For simplicity, extinction cross-section (\(C_{{{\text{ext}}}}\)) and aerosol effect coefficient (\(\eta_{n} \left( h \right)\)) are described as the sum of \(C_{{{\text{abs}}}}\) and \(C_{{{\text{sca}}}}\), \(k_{n} \left( h \right)\) and \(\beta_{{\text{n}}} \left( h \right)\), respectively.

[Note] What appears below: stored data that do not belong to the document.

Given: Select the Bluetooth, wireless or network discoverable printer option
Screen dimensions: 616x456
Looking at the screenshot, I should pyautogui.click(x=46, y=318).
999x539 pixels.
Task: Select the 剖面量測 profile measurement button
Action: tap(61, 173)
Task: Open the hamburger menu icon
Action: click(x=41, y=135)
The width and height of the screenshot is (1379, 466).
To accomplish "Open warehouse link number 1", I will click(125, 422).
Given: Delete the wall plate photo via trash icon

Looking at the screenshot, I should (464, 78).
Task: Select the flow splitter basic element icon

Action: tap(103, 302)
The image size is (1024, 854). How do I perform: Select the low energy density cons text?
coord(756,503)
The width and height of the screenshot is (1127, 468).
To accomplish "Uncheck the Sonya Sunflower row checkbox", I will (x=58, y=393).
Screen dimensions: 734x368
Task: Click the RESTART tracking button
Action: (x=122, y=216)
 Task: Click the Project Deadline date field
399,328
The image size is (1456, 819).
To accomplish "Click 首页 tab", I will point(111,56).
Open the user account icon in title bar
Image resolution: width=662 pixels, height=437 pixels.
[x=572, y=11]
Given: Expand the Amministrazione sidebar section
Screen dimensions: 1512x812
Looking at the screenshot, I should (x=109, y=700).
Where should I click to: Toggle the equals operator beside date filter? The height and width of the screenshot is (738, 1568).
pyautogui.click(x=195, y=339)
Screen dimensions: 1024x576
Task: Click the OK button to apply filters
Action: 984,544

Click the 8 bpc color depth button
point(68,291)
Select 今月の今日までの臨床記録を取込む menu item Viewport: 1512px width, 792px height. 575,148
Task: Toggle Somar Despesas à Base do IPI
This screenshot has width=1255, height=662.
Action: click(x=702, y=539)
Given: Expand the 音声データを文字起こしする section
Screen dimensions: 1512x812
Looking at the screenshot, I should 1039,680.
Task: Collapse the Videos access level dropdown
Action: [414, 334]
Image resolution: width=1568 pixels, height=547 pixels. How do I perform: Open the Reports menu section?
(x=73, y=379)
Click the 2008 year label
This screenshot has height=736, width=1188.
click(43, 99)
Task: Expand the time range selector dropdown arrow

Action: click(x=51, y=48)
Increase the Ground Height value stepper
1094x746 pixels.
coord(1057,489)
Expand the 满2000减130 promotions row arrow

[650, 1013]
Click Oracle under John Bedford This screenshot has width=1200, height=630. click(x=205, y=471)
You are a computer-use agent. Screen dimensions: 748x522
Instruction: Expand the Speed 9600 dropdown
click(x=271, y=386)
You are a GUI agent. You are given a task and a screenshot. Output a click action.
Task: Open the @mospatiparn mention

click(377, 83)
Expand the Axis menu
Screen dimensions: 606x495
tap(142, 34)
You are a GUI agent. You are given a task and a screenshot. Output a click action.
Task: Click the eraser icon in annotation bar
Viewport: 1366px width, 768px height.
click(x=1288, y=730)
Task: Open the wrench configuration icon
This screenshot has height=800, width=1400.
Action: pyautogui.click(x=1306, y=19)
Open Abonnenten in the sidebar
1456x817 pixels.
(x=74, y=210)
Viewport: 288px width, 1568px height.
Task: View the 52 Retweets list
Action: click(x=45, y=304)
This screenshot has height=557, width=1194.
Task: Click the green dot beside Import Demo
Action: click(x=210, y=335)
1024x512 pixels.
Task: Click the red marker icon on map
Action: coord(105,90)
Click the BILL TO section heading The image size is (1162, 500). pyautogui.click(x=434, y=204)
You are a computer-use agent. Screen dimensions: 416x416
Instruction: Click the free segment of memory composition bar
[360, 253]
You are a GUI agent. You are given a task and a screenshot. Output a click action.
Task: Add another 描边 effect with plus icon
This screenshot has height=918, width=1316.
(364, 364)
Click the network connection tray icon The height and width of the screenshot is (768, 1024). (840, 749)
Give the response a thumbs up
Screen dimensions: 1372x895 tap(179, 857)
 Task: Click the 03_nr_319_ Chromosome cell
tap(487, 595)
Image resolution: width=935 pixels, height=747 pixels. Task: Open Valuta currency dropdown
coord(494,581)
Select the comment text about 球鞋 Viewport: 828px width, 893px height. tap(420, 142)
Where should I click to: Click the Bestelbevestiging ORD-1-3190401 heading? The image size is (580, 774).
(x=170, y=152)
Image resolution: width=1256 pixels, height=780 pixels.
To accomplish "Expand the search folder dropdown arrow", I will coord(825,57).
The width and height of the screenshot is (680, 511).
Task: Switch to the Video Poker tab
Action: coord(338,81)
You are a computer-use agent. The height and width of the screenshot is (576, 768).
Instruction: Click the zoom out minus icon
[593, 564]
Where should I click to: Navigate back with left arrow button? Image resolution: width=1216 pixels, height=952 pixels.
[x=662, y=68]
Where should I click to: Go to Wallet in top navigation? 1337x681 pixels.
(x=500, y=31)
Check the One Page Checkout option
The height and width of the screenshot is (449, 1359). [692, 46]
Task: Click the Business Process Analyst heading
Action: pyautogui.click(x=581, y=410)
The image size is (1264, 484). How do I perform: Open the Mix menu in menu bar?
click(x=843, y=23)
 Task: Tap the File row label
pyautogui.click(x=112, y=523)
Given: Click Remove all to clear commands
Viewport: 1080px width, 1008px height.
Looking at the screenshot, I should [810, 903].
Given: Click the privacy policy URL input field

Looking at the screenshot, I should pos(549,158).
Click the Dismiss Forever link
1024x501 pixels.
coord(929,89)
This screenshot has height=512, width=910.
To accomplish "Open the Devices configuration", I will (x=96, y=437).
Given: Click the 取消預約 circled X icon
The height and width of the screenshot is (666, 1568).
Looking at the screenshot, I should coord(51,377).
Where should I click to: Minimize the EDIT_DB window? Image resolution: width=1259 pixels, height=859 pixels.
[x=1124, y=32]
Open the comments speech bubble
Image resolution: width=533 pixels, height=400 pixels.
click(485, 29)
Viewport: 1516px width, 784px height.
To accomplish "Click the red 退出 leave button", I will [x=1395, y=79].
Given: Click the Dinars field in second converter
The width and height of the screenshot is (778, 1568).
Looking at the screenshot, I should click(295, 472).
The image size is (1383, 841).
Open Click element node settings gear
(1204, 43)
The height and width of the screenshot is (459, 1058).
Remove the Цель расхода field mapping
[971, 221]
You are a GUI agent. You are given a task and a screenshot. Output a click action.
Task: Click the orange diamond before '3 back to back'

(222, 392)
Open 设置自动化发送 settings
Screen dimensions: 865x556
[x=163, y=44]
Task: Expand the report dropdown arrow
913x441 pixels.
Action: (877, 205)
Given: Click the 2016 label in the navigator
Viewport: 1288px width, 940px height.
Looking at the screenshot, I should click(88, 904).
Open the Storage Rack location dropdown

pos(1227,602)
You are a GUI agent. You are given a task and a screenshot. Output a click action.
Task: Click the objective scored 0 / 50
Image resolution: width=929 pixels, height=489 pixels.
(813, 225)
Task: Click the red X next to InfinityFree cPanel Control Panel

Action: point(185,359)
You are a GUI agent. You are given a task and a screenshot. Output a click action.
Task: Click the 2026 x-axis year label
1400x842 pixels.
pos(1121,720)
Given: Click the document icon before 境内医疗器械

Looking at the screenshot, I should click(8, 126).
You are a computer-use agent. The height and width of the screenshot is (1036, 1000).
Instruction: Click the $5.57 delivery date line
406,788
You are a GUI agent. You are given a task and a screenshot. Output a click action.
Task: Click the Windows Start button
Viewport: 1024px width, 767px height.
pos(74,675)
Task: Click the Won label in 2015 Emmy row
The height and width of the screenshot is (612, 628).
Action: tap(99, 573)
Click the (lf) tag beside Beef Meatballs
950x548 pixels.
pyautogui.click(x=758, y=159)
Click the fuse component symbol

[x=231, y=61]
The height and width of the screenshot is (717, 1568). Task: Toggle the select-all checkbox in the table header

$$ C_{{{\text{ext}}}} = C_{{{\text{abs}}}} + C_{{{\text{sca}}}} $$

(31)

$$ \eta_{n} \left( h \right) = k_{n} \left( h \right) + \beta_{n} \left( h \right) $$

(32)

Absorption and scattering cross-section can be further calculated as follows:

$$ C_{{{\text{abs}}}} = \frac{2\pi }{{l^{2} }}\sum\limits_{k = 1}^{\infty } {\left( {2k + 1} \right)\left[ {{\text{Re}} \left( {a_{k} + b_{k} } \right) - \left( {\left| {a_{k} } \right|^{2} + \left| {b_{k} } \right|^{2} } \right)} \right]} $$

(33)

$$ C_{{{\text{sca}}}} = \frac{2\pi }{{l^{2} }}\sum\limits_{k = 1}^{\infty } {\left( {2k + 1} \right)\left( {\left| {a_{k} } \right|^{2} + \left| {b_{k} } \right|^{2} } \right)} $$

(34)

$$ a_{k} = \frac{{\mu iR^{2} j_{k} (iRx)\left[ {xj_{k} (x)} \right]^{\prime } - u_{1} j_{k} (x)\left[ {iRxj_{k} (iRx)} \right]^{\prime } }}{{u_{1} iR^{2} j_{k} (iRx)\left[ {xh_{k}^{(1)} (x)} \right]^{\prime } - \mu_{1} h_{k}^{(1)} (x)\left[ {iRxj_{k} (iRx)} \right]^{\prime } }} $$

(35)

$$ b_{k} = \frac{{u_{1} iR^{2} j_{k} (iRx)\left[ {xj_{k} (x)} \right]^{\prime } - \mu j_{k} (x)\left[ {iRxj_{k} (iRx)} \right]^{\prime } }}{{u_{1} j_{k} (iRx)\left[ {xh_{k}^{(1)} (x)} \right]^{\prime } - \mu h_{k}^{(1)} (x)\left[ {iRxj_{k} (iRx)} \right]^{\prime } }} $$

(36)

which are related to the wave number \((l = 2\pi /\lambda )\), scattering coefficients (\(a_{k}\) and \(b_{k}\)) analyzed by Eqs. 35–36, size parameter (\(x = lr\)), spherical Bessel functions (\(j_{k}\) and \(h_{k}^{(1)}\)), refractive index (\(iR\)), permeability (\(\mu\)) of sphere, and permeability (\(\mu_{1}\)) of surrounding the medium function of rate.